Jessie loiters beside me as we reach the bus stop; no one else is around apart from a couple of students stumbling home on the other side of the road. My lack of a driving license has never been a concern before—having lived in London and then central Bristol—but I’m now stranded in the back of beyond with a very unreliable bus service to rely on. I took my driving test when I was seventeen and managed to fail three times. I had the same examiner each time, and on the third occasion he told me, “I don’t fail people, they fail themselves.” I couldn’t bear to look him in the eye or try again after that.
“You know you don’t have to wait with me,” I say, as Jessie shivers in her bright padded jacket, with the warmth of her flat only a few minutes’ walk away.
“It’s all right, I’m happy to. It’s not that long until it comes,” Jessie says as she looks up at the electronic board. It never seems to be accurate and has currently been stuck on eight minutes for at least four minutes.
“So, have you seen her yet after the incident?” Jessie asks. The London Eye debacle is now just being referred to as “the incident.” Jade is “her,” or “she.”
“No, I haven’t. She doesn’t want to see me, apparently. She’s going to drop my stuff to the hotel so I can collect it. And my pink slip.”
“I suppose that is the problem when you live in a flat owned by your girlfriend’s dad.”
“And also the problem when he owns the hotel you work in.”
“I know it’s rubbish, but come on, you can now find a job you actually enjoy. You were wasted there. You should have left when I did.”
“But I still don’t know what I want to do. At least you knew you wanted to go into teaching.”
“You’ll figure it out, I promise. Just think, you won’t have to work those horrendous back-to-back late/early shifts again. Have you got enough money saved up in the meantime?”
“I spent most of my savings on the ring! Fortunately, I get a few weeks’ pay from the hotel, so that should keep me going for a while until I can find something else, I hope.”
“That’s good, at least, and I’m sure you will find something soon. Having a bit of a break in the meantime isn’t a bad thing. You’ve been working there solidly for—what?—seven years? It will be good for you to have
some time to find yourself.”
“But if I don’t know what I’m looking for, how will I find it?”
“You’ll know when you find it. Trust me, everything will work out.”
“Thanks, Jessie. I really hope so. I just can’t believe how everything has turned out. If asking the girl you love to marry you and finding out she’s been cheating isn’t bad enough, then it’s not made any better by having to move out of your flat and losing your job.”

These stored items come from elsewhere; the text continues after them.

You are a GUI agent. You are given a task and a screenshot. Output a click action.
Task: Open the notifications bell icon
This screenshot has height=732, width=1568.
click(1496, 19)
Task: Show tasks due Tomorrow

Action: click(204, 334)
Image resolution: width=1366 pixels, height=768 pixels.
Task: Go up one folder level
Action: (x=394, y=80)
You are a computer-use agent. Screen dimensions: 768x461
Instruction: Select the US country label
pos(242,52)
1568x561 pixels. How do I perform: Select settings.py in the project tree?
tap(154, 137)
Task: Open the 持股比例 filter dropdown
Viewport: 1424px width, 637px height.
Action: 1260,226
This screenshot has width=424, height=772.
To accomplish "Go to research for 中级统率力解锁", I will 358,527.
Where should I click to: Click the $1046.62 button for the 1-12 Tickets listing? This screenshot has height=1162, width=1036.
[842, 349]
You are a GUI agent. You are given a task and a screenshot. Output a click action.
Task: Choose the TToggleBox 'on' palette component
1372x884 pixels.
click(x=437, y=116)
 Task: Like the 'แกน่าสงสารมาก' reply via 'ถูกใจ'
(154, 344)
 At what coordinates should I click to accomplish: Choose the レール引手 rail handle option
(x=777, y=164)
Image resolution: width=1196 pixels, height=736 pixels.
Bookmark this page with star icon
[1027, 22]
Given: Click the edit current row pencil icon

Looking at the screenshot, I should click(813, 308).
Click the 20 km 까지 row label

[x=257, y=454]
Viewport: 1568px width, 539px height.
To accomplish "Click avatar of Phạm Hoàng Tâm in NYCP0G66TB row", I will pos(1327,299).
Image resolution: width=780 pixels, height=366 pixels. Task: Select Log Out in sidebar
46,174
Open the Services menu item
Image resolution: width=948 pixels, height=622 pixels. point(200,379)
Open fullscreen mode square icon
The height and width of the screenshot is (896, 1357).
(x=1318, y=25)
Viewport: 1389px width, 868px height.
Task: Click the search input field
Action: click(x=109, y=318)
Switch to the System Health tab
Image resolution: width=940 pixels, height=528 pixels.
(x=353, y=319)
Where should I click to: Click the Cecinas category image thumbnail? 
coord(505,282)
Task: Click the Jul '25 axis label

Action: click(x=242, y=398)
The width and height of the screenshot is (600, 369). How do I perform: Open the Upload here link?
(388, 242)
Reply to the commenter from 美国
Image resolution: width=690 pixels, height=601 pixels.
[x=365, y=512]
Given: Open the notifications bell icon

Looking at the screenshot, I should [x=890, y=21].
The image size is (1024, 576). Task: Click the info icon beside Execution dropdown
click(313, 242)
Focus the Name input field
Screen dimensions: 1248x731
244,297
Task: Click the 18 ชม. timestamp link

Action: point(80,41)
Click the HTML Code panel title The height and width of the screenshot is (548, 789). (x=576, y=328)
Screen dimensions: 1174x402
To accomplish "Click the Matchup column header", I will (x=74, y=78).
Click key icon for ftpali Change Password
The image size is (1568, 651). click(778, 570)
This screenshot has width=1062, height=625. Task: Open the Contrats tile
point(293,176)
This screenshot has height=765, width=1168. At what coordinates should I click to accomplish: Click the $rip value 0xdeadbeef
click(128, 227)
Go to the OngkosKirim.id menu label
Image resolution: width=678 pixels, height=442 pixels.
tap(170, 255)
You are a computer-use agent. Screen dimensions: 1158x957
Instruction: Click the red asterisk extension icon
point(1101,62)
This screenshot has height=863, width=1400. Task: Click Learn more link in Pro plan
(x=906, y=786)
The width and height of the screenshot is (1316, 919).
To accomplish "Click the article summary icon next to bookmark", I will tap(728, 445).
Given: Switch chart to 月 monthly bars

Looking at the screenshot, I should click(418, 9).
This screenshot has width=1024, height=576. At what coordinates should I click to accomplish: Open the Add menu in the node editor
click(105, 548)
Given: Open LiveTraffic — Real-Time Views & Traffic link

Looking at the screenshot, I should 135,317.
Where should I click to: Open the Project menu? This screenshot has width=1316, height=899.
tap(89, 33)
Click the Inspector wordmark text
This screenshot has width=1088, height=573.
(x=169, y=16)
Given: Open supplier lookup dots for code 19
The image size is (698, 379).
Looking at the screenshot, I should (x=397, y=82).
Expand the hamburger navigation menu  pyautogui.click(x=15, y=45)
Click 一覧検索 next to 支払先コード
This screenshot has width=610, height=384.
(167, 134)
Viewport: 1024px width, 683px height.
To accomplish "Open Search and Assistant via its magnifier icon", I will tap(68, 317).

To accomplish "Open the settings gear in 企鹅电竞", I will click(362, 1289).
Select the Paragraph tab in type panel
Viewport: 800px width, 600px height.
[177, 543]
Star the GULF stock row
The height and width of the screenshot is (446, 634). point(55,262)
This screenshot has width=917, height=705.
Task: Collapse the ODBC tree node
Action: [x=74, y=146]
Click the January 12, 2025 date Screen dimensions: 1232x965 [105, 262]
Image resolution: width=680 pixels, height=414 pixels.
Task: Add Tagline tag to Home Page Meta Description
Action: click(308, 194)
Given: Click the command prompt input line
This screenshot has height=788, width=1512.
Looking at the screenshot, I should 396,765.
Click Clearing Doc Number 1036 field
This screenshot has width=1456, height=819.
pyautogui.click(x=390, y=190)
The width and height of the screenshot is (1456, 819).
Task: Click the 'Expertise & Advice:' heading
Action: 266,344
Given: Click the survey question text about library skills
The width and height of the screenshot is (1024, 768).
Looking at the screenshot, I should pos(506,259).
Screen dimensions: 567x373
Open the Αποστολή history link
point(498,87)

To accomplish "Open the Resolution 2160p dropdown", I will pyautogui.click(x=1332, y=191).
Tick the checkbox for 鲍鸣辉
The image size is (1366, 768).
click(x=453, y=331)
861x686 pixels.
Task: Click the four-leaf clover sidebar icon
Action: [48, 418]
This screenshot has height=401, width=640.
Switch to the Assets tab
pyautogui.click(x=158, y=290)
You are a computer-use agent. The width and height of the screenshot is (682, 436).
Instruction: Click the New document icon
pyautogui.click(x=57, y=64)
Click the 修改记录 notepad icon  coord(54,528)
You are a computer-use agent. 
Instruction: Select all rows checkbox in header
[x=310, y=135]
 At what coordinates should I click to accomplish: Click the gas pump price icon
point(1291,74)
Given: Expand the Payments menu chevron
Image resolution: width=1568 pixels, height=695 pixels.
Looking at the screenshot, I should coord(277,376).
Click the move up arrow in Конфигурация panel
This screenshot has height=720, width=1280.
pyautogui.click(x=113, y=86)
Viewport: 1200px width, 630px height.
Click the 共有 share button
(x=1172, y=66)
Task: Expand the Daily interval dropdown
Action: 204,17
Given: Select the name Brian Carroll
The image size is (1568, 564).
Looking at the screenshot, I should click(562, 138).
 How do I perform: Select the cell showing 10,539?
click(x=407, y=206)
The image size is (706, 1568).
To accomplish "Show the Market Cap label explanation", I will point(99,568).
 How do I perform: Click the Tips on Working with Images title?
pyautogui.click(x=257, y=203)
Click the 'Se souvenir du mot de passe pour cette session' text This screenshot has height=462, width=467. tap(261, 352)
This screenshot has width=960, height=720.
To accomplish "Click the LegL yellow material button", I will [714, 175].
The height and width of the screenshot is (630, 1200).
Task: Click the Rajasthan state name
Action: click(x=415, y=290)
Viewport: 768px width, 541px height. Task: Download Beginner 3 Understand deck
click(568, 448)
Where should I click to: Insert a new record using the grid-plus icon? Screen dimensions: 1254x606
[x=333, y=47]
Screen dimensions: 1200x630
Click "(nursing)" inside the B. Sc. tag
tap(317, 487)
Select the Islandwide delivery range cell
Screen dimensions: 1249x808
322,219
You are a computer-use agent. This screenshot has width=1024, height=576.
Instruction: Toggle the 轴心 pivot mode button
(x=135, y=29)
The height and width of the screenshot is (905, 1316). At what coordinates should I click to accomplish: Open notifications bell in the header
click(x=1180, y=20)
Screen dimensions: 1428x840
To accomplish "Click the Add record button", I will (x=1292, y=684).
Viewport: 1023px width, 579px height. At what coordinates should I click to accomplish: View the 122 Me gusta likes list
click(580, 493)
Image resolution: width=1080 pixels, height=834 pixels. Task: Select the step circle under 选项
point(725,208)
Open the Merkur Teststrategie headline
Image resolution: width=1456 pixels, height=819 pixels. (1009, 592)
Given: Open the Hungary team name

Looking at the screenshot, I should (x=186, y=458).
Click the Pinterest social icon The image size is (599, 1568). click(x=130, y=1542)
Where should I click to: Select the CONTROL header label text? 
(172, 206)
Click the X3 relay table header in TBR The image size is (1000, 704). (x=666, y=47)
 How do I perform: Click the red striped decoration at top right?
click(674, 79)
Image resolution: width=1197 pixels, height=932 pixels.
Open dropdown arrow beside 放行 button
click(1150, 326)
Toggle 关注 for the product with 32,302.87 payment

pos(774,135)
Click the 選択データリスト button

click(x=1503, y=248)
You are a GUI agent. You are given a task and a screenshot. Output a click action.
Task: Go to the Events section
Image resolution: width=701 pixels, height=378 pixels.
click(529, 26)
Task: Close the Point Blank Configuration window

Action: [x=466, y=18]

“The girl you love or loved? Don’t tell me you still love her? Not after what she’s done to you?”
“I know I should be hating her, but all I can think of is: Where did it go wrong? What did I do? Why did she go off with someone else?”
“You did nothing wrong, I promise. I know we’re all friends and I like Jade, but come on, Josh, what she did was brutal. There’s no coming back from that. You deserve so much better. Just think that you dodged a bullet before it was too late.”
It is nice to know she is on my side. But no matter what Jessie says, I can’t pretend I’m not wishing I was heading back to Jade’s flat right now. I can’t bear to think of her being there with him instead.
We’re soon interrupted by the bus, completely out of sync with the electronic board, which pulls up next to us and nearly mounts the pavement. I wonder how this driver passed his test.
“I know it doesn’t feel like it now, but it will all work out for you, Josh, I’m sure. I’m here whenever you want to talk about it, or not talk about it.” Jessie smiles.
“Thank you, and sorry we didn’t win the money tonight.”
“I know, we were so close. Maybe next time?”
As the bus driver passive-aggressively coughs and attempts to shut the doors, I wave goodbye and board the bus back to the middle of nowhere.